46 views Asked by At

We have the following in a csv file:

DI_SEQUENCE_NUMBER;DI_OPERATION_TYPE;MANDT;SPRAS;MVGR2;BEZEI;SRC_SYSTEM;LOAD_DATE;ODQ_CHANGEMODE;ODQ_ENTITYCNTR
76;"I";"220";"E";"200";"SAUGNAPF:BX75P:30/60M.FILT;G3/8""AU1/8"";"D16";"20231017T114626";"C";1
77;"I";"220";"E";"201";"COMPOTS AND FRUIT DRINKS";"D16";"20231017T114626";"C";1

Row 76 is causing the problem, we can't find the right options to read correctly. The part that's causing the issue is "SAUGNAPF:BX75P:30/60M.FILT;G3/8""AU1/8"". The original text from system were this csv file is generated is SAUGNAPF:BX75P:30/60M.FILT;G3/8""AU1/8".

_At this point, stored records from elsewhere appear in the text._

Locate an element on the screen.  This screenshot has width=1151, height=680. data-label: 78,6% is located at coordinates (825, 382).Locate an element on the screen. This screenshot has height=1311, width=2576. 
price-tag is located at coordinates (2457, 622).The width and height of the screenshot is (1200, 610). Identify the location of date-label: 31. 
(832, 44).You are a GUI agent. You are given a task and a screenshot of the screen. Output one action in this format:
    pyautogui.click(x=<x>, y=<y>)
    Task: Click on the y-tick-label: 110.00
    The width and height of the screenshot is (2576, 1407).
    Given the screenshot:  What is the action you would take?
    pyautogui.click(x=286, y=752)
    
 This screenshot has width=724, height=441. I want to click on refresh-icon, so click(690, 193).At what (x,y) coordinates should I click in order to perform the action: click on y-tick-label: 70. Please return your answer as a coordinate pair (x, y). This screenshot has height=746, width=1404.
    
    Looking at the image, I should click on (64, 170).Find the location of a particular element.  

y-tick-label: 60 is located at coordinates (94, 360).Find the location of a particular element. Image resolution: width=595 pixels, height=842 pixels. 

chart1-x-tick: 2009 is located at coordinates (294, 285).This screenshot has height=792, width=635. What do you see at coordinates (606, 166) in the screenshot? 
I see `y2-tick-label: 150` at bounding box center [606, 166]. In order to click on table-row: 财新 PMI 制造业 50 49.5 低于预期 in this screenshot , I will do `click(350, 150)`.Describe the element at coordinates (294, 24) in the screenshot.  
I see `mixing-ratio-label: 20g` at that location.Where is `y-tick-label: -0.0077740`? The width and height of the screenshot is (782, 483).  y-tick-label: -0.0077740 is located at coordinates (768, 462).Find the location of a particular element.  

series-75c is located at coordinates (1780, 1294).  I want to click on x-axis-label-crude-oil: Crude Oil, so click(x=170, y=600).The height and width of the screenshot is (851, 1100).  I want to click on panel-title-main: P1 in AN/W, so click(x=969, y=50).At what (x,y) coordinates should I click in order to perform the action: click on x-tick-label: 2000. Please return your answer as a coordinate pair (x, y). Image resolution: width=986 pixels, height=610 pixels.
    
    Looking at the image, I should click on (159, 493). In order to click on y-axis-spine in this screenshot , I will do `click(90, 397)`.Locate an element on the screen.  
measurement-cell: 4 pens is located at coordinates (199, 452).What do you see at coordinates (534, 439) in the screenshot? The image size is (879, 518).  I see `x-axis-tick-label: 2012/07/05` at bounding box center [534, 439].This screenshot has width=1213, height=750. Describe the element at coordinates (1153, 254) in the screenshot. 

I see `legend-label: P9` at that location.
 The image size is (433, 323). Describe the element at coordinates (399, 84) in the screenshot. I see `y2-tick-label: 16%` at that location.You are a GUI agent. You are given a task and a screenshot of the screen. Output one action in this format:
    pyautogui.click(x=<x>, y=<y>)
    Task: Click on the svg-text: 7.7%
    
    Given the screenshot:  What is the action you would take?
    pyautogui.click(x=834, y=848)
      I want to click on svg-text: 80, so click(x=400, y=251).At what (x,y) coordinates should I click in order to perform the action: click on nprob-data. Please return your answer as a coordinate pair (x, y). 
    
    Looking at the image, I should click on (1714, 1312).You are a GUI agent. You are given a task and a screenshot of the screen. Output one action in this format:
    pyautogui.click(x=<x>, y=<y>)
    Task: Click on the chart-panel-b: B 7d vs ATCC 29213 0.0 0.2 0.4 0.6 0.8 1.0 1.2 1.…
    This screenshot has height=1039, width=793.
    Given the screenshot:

We tried with: option("quote", """) option("escape",""")

but no luck

We tried with: option("quote", """) option("escape",""")

We expect to have this as an output

1

2

There are 2 answers

0
Rushikesh On

quote and escape options don't seem to be working in this case. I read the data without any option which show column value like:

"SAUGNAPF:BX75P:30/60M.FILT;G3/8""AU1/8""

To remove opening and closing quotes I used regexp_replace.

spark.read.csv(sep=";", header=True, path=<file_path>) \
     .withColumn("BEZEI", f.regexp_replace("BEZEI", "^[\"]|[\"]$", ''))
0
Ali BOUHLEL On

I think that you need to escape the double quote when setting the options:

.option("quote", "\"")
.option("escape", "\"")

If you have data with multiple lines then you'll need to add .option("multiline", True)

If you have an extra space between field values then you should also add

.option("ignoreLeadingWhiteSpace", true)

I hope it'll work for you.